2 - Na segunda matéria, a artista plástica Sandra Schechtman, uma das escolhidas por Luís Cancel e que não constava da primeira seleção diz: "Eu acho que é assim que acontece: as pessoas mandam seus portfólios para os salões podendo ou não serem escolhidos. Os artistas têm é que fazer os projetos comprometidos com seu trabalho. Agora vai questionar porque não foi selecionado?"
A opinião equivocada da artista, que acha que o problema aqui se resume na tão conhecida reclamação sobre estar ou não selecionado, pode nos levar ao erro recorrente da briga interna de classe, quando estamos nesse momento político tão delicado todos interessados em manter e reforçar o funcionamento de nossas instituições de forma transparente e ética.
3 - Na carta enviada ontem por Luis Cancel pela internet, o curador assume que teve a liberdade de fazer o que quis (convocando inclusive artistas que não enviaram portfolio), alegando a não publicação do primeiro resultado. O curador apenas esqueceu que o resultado que ele jogava fora, respondia a uma seleção tornada pública pela própria instituição.
Voltamos assim ao foco de nosso embate: o descumprimento dos compromissos com a sociedade civil.
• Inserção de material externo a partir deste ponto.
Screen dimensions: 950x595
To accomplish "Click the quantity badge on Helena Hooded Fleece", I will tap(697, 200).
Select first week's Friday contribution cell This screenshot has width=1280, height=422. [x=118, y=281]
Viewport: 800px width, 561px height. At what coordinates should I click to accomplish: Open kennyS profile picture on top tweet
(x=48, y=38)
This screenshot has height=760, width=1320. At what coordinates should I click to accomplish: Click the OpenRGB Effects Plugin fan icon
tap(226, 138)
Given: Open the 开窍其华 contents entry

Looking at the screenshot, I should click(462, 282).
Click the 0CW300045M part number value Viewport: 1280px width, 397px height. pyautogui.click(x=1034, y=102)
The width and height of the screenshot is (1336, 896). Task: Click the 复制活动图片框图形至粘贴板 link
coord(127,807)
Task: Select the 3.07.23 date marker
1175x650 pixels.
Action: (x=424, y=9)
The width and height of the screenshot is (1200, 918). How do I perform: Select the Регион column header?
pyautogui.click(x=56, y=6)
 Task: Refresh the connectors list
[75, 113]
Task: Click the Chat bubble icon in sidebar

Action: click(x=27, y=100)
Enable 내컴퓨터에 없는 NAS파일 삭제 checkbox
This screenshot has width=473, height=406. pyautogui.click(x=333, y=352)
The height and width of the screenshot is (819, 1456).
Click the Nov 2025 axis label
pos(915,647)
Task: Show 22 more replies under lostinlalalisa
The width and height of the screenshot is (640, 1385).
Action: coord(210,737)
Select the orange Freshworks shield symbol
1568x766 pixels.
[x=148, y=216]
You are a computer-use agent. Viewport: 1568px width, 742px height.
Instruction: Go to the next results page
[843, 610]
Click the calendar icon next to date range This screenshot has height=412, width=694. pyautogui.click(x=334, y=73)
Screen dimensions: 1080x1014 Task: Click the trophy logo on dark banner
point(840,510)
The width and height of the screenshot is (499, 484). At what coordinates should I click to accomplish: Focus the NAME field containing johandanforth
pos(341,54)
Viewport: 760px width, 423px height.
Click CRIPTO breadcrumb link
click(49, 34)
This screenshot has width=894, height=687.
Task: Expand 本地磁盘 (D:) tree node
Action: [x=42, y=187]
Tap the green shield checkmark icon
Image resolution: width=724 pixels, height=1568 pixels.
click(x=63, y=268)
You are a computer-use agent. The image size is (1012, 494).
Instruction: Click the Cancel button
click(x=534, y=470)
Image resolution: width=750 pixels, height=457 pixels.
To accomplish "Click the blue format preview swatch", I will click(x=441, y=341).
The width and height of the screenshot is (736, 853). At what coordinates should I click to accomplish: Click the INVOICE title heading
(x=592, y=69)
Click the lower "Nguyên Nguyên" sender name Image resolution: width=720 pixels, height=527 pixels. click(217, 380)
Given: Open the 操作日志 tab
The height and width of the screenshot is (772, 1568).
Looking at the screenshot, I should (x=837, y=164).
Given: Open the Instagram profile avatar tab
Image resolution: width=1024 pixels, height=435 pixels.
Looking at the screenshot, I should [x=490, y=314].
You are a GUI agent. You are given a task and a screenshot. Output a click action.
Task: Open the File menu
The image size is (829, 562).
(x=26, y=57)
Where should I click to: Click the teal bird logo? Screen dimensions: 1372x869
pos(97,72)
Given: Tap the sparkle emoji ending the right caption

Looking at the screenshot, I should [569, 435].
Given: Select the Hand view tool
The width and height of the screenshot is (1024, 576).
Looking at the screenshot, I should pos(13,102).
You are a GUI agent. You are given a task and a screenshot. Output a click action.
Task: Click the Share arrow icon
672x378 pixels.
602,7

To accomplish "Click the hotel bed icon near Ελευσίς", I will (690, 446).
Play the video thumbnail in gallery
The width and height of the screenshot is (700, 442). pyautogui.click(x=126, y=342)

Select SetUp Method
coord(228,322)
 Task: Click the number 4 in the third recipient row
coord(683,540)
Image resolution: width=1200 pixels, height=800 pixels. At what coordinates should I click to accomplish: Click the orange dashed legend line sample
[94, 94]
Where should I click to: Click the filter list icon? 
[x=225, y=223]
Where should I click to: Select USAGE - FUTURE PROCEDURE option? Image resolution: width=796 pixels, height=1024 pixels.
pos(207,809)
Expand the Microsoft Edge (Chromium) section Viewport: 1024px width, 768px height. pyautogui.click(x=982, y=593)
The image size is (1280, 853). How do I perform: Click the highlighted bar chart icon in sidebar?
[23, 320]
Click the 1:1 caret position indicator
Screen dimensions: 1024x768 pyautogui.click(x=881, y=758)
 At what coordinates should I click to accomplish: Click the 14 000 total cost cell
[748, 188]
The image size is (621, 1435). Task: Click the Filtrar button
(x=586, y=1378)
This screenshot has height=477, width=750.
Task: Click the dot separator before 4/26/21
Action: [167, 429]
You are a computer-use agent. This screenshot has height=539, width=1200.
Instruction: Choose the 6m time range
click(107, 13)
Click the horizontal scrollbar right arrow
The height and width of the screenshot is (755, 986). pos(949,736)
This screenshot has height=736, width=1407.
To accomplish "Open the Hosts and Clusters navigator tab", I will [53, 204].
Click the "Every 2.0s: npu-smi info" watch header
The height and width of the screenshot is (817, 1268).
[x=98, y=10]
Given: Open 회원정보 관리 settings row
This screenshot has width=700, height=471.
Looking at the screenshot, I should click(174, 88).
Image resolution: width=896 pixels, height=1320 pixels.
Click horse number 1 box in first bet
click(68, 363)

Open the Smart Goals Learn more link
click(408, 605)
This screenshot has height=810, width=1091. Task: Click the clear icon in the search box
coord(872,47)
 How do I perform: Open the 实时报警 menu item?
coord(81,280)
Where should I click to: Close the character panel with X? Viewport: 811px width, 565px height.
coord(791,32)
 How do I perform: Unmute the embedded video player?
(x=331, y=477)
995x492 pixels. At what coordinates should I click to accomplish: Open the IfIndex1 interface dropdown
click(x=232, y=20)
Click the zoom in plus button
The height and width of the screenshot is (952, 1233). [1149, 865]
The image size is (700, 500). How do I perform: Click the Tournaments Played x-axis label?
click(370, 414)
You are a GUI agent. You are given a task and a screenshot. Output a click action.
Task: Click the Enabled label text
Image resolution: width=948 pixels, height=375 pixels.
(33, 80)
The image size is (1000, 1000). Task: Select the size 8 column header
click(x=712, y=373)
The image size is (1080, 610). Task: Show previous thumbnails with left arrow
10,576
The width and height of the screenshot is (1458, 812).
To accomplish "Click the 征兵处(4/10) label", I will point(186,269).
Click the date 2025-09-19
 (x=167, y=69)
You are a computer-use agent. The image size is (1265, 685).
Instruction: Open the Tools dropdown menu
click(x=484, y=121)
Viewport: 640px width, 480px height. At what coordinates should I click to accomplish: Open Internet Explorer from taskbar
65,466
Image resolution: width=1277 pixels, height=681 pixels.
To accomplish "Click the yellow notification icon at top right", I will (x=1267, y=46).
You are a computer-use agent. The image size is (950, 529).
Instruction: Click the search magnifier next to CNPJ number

Pela primeira vez, na história do Sérgio Porto, conseguimos ter uma seleção pública, deixando para trás a falta de transparência que havia anteriormente em seus processos de seleção. E o que queremos é a manutenção disso e não o retrocesso que está significando a nova contratação de um curador que não foi capaz de respeitar um compromisso público. Nem ele, nem Claudia Saldanha e nem Ricardo Macieira. Fica então a pergunta:
Para quê precisamos de instituições na contemporaneidade, já que estas são lentas, engessadas e desprovidas de recursos, se não forem capazes de cumprir a sua função simbólica - o respeito à lei que rege os princípios básicos de uma sociedade democrática.